What you will do |
Render the listing below as a Markdown table with the columns Row and Line, where Row holds a running number and Line holds the line itself. Begin at the first line of the listing, stop after the line that contains "pyautogui.click(x=352, y=108)", and leave out blank lines.

Data shown |
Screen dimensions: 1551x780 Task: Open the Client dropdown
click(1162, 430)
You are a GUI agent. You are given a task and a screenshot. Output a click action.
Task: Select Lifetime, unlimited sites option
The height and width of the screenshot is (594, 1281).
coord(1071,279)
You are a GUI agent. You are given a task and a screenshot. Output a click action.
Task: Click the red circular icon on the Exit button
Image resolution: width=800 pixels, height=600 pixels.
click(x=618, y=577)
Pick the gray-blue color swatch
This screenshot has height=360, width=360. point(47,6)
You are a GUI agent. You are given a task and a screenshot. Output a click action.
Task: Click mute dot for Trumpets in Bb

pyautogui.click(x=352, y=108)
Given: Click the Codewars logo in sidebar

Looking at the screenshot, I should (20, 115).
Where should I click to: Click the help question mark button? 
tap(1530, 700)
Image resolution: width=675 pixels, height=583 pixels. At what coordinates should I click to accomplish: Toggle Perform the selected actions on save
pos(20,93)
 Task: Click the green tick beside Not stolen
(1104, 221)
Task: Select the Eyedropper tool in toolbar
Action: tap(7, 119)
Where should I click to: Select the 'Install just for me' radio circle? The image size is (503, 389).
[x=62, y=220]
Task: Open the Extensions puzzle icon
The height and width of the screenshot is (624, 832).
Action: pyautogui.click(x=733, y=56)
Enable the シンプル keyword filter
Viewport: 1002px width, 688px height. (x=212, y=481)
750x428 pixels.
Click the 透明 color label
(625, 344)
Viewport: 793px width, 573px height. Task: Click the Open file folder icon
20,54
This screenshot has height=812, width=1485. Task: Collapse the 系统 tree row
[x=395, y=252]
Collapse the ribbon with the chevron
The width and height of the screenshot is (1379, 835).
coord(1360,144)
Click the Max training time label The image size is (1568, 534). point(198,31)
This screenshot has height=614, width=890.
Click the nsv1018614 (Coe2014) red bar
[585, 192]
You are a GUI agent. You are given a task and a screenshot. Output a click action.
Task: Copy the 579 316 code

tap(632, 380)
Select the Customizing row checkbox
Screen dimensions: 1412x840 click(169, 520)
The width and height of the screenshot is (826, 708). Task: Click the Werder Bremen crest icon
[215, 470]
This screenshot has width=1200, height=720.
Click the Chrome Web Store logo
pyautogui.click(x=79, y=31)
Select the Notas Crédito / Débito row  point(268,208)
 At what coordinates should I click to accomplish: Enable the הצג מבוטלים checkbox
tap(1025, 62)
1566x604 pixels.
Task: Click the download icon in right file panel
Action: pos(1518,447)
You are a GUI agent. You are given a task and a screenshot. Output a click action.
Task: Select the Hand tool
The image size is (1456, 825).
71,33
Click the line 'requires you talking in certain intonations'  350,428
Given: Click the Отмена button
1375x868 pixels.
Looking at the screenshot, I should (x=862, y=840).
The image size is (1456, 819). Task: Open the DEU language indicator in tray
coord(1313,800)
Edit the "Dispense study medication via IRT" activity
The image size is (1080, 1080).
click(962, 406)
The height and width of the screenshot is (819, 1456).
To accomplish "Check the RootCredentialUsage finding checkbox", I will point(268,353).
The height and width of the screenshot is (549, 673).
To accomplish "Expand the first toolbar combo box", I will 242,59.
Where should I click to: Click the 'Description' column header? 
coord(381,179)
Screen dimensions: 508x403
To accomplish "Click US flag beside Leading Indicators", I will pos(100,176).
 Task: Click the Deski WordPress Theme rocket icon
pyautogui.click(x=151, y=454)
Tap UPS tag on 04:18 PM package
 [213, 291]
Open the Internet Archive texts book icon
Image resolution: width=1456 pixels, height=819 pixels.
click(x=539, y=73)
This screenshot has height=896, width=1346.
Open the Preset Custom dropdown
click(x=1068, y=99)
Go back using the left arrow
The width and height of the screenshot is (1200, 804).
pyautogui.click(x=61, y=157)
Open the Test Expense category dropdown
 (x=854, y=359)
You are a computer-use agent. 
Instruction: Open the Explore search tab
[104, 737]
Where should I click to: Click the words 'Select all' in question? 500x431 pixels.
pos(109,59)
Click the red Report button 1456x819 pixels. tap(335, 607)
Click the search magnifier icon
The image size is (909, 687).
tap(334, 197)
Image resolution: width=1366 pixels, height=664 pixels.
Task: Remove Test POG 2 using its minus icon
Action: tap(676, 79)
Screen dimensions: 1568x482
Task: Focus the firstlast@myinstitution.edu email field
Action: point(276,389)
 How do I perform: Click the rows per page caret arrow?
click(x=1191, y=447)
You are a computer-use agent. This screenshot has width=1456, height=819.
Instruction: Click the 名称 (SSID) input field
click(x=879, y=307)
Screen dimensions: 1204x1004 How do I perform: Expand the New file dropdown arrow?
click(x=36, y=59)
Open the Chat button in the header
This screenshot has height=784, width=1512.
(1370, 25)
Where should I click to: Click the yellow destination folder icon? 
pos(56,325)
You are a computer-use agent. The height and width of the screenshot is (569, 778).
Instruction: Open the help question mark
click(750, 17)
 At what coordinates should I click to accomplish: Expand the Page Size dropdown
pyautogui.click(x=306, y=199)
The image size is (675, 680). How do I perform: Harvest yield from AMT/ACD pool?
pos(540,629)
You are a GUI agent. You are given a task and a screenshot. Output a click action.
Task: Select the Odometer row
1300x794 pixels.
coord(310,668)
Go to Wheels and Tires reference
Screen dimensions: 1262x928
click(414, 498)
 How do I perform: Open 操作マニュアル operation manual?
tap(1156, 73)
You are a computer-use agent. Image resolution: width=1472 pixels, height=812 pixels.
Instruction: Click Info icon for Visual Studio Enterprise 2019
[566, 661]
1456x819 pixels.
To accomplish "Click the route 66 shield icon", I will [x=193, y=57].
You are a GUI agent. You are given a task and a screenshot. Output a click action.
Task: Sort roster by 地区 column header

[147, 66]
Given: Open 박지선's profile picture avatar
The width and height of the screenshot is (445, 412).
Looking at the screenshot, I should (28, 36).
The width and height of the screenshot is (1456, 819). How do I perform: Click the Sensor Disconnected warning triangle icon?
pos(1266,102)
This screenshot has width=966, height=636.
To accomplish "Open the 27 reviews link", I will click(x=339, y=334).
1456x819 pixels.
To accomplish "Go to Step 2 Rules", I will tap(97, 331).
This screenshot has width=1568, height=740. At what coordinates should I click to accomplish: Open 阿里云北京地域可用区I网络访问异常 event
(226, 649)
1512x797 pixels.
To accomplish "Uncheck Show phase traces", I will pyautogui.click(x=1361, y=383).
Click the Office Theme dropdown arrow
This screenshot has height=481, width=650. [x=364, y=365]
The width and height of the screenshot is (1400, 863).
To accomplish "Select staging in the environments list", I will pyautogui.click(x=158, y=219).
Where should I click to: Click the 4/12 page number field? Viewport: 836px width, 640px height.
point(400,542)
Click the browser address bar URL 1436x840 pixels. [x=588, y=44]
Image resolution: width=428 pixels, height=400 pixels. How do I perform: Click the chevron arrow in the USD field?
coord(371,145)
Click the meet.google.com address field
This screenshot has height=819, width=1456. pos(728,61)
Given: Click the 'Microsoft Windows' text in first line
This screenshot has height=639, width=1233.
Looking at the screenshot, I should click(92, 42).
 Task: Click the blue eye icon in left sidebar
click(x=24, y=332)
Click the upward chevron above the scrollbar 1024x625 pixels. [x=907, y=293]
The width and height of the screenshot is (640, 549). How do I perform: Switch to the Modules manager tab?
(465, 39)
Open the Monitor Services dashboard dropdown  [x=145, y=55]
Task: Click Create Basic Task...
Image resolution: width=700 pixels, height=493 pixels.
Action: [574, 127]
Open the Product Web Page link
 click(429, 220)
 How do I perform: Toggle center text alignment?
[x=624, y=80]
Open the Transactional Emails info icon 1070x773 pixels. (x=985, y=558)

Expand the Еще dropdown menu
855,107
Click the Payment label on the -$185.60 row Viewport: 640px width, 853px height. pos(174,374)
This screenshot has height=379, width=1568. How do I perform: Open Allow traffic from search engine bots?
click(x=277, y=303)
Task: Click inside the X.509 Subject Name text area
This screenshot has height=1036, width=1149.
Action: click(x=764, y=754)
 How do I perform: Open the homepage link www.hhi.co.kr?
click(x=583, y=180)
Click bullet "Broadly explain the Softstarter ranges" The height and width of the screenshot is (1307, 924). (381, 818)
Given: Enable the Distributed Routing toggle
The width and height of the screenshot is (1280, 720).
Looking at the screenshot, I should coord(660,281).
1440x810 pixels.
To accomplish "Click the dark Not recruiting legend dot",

Result of the exercise |
| Row | Line |
|---|---|
| 1 | Screen dimensions: 1551x780 Task: Open the Client dropdown |
| 2 | click(1162, 430) |
| 3 | You are a GUI agent. You are given a task and a screenshot. Output a click action. |
| 4 | Task: Select Lifetime, unlimited sites option |
| 5 | The height and width of the screenshot is (594, 1281). |
| 6 | coord(1071,279) |
| 7 | You are a GUI agent. You are given a task and a screenshot. Output a click action. |
| 8 | Task: Click the red circular icon on the Exit button |
| 9 | Image resolution: width=800 pixels, height=600 pixels. |
| 10 | click(x=618, y=577) |
| 11 | Pick the gray-blue color swatch |
| 12 | This screenshot has height=360, width=360. point(47,6) |
| 13 | You are a GUI agent. You are given a task and a screenshot. Output a click action. |
| 14 | Task: Click mute dot for Trumpets in Bb |
| 15 | pyautogui.click(x=352, y=108) |